:: Entries supplied ::

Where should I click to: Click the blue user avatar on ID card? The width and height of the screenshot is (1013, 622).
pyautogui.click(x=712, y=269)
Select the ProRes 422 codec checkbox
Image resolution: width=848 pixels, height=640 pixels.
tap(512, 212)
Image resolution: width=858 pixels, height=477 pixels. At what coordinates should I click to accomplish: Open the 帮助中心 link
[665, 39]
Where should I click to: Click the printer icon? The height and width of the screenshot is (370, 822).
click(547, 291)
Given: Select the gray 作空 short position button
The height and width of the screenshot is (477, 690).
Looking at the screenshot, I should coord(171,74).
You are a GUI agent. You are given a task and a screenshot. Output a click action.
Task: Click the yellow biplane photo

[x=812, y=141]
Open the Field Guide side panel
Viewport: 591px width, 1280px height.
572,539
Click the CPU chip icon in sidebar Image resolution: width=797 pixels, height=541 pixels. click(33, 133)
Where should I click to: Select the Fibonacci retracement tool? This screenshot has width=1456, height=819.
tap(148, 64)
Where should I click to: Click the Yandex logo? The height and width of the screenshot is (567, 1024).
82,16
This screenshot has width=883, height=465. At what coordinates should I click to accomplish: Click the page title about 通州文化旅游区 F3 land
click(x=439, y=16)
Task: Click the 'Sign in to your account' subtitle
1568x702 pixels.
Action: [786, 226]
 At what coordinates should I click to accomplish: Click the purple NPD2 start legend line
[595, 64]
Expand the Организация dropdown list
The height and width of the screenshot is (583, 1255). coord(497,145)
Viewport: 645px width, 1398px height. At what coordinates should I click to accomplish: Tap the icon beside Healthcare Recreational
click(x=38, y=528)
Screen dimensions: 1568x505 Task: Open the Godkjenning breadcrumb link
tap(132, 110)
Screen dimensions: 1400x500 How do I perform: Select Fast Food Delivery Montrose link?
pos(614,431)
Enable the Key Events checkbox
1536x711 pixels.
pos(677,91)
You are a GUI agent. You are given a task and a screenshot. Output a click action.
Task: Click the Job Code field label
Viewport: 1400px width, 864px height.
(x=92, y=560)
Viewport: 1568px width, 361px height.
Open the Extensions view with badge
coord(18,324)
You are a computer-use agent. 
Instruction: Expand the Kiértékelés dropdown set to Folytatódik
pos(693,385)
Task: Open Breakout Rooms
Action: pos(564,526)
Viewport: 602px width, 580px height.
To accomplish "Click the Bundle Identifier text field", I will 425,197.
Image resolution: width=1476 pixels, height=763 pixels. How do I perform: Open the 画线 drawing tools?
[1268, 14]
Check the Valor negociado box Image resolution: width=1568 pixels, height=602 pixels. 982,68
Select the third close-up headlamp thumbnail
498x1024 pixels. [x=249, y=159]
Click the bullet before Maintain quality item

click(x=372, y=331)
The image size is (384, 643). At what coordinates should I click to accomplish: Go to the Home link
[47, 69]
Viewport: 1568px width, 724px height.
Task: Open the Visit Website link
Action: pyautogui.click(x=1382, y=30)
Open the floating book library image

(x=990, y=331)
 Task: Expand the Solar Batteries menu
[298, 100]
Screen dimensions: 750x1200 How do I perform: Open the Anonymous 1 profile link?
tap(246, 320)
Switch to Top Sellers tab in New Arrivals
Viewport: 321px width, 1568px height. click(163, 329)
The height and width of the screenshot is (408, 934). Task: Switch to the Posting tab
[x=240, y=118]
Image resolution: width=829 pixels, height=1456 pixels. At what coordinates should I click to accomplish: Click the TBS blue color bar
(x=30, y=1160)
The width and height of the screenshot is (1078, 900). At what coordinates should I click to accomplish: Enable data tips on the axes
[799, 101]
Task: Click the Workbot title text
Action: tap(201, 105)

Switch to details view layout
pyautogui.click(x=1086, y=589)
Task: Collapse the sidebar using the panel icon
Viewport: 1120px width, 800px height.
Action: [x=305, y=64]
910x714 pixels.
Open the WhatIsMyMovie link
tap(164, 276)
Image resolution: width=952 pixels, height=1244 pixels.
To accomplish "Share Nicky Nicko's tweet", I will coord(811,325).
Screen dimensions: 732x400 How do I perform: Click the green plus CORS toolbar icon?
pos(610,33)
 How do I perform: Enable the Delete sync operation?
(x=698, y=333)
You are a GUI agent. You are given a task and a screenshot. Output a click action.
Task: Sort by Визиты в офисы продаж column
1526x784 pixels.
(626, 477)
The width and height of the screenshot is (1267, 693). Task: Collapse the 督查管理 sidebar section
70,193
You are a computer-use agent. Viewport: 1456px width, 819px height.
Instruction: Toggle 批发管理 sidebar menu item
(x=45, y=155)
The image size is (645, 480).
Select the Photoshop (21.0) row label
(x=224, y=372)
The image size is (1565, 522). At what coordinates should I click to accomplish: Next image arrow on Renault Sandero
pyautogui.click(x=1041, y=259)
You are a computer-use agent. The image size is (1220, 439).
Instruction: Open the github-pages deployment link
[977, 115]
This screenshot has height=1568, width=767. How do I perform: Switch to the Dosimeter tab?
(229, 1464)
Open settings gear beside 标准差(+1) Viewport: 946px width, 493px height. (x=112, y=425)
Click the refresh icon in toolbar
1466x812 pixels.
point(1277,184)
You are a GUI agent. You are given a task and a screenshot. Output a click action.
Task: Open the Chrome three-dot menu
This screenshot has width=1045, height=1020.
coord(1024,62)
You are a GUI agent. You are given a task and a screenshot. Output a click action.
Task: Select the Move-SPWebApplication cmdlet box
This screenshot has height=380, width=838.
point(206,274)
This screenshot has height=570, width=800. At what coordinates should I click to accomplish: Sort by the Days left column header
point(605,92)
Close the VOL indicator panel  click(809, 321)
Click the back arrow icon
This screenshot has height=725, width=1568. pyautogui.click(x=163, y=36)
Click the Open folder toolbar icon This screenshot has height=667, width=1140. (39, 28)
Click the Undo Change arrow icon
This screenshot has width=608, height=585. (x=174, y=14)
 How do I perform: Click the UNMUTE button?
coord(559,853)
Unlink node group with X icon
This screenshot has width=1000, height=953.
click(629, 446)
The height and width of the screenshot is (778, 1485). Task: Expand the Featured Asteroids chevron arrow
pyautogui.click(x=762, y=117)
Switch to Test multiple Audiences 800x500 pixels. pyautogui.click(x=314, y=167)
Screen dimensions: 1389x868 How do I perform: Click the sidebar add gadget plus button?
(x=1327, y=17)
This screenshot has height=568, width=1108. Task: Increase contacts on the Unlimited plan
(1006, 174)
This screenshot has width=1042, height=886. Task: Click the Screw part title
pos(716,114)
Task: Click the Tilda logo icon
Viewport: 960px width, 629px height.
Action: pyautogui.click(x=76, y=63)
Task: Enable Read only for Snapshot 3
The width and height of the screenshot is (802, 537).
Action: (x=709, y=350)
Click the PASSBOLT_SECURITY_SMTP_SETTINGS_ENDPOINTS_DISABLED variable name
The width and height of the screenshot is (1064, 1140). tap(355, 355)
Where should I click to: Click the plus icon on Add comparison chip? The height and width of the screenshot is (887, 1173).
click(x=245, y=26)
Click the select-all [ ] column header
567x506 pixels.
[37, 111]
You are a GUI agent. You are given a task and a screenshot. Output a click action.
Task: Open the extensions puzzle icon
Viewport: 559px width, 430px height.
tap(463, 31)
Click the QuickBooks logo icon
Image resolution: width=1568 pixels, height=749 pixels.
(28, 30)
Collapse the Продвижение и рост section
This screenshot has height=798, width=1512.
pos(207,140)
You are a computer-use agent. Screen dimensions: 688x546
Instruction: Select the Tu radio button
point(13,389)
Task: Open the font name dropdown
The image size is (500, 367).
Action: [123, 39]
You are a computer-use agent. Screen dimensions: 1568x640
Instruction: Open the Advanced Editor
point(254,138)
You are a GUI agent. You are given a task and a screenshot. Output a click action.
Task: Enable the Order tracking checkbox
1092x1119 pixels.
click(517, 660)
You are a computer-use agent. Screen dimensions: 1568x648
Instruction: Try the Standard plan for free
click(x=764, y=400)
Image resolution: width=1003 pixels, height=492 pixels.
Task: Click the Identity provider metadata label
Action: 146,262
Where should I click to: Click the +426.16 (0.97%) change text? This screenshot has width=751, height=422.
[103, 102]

:::

- Try it: All lines above from the one with "Viewport: 602px width, 580px height." to the one with "Check the Valor", inclusive, should be copied exactly, and no other lines.

- Result:
Viewport: 602px width, 580px height.
To accomplish "Click the Bundle Identifier text field", I will 425,197.
Image resolution: width=1476 pixels, height=763 pixels. How do I perform: Open the 画线 drawing tools?
[1268, 14]
Check the Valor negociado box Image resolution: width=1568 pixels, height=602 pixels. 982,68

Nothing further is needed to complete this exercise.